Why be so passive over all of this? If you're an introvert and don't want guests at all why agree? Especially with a baby and a toddler?
But also why not specify dates, and why agree at all if you simply don't have the room? I assumed you lived in a 6 bedroom House at least to agree to all this. Madness.

phoenixrosehere · 20/12/2021 13:45

Yep. I can see where the disrespect comes from. PIL hate each other’s company - one reason I assume that they are desperate to be with us as much as possible.

Oh. Yea, I couldn’t deal with that. We like it drama-free in this house. The only drama we like to see is on tv/movies and in books. I’d definitely be leaving DH to sort his parents if they were like that. Life is too short. I’d relish being the bad guy and tell them no.

StoneofDestiny · 20/12/2021 13:45

I couldn't host all these people for so long. Unbelievable that anybody thinks that adding on an extra night is no problem. Your relatives are very selfish indeed. Catering at Christmas is exhausting enough with out this level of selfishness. Surely they can get up a few hours early to drive down as per original arrangements!

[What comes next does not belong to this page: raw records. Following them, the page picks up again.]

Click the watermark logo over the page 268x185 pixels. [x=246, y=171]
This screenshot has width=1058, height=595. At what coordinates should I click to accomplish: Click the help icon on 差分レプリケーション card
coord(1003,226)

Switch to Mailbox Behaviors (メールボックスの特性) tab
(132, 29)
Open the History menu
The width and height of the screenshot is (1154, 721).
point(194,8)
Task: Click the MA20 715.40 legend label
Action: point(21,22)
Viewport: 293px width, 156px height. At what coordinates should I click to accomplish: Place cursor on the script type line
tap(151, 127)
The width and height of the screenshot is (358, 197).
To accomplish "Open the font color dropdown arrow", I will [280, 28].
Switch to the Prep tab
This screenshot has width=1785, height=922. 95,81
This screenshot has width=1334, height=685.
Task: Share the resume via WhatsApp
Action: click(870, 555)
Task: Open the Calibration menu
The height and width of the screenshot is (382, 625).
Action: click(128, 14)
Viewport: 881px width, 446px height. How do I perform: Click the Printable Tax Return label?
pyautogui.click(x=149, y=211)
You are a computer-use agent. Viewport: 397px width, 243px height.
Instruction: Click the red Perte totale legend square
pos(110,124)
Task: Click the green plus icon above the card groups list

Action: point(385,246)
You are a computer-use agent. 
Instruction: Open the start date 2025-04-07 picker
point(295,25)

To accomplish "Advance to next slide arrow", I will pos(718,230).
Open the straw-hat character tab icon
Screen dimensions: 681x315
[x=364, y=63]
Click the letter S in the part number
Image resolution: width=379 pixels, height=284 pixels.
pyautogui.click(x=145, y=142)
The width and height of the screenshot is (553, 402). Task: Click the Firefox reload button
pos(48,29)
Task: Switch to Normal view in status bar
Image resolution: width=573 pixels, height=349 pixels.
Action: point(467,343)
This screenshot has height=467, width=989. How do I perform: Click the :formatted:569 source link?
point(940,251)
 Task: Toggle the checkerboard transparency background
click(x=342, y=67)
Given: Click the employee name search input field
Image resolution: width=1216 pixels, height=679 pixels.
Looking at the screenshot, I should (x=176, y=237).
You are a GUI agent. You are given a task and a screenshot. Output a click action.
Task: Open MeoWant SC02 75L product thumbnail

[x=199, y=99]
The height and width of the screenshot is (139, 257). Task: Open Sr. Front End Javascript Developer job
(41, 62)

SpongeBobJudgeyPants · 20/12/2021 13:46

Not the same thing @Magnoliasstreet but I've hosted 2 different sets of peeps for the last few nights. The hosting wasn't perfect. They were fed, I was nice to them, they had clean bedding. House not very tidy. I was knackered, recently had covid, not fully recovered although all clear now. Meh, they can take it or leave it. Mr Sponge has another unfortunatel wife now, who isn't looking too happy with his antics. I eventually found a new Mr Sponge, who isn't perfect (nor am I ) but is much better, and not a selfish knobhead. I don't stand for as much nonsense now, and wish I hadn't when I was younger. But that time is gone. Yes, I regretted having DD with him, but she is fab, and I wouldn't wish her out of existence. Things to think about later OP, not now, when things are vair stressful.

Magnoliasstreet · 20/12/2021 13:48

@loveinthe90s

Why be so passive over all of this? If you're an introvert and don't want guests at all why agree? Especially with a baby and a toddler? But also why not specify dates, and why agree at all if you simply don't have the room? I assumed you lived in a 6 bedroom House at least to agree to all this. Madness.
I do feel so stupid for agreeing. We have a four bed and we’re sleeping on our sons floor. I suggested it to make partner happy over Christmas.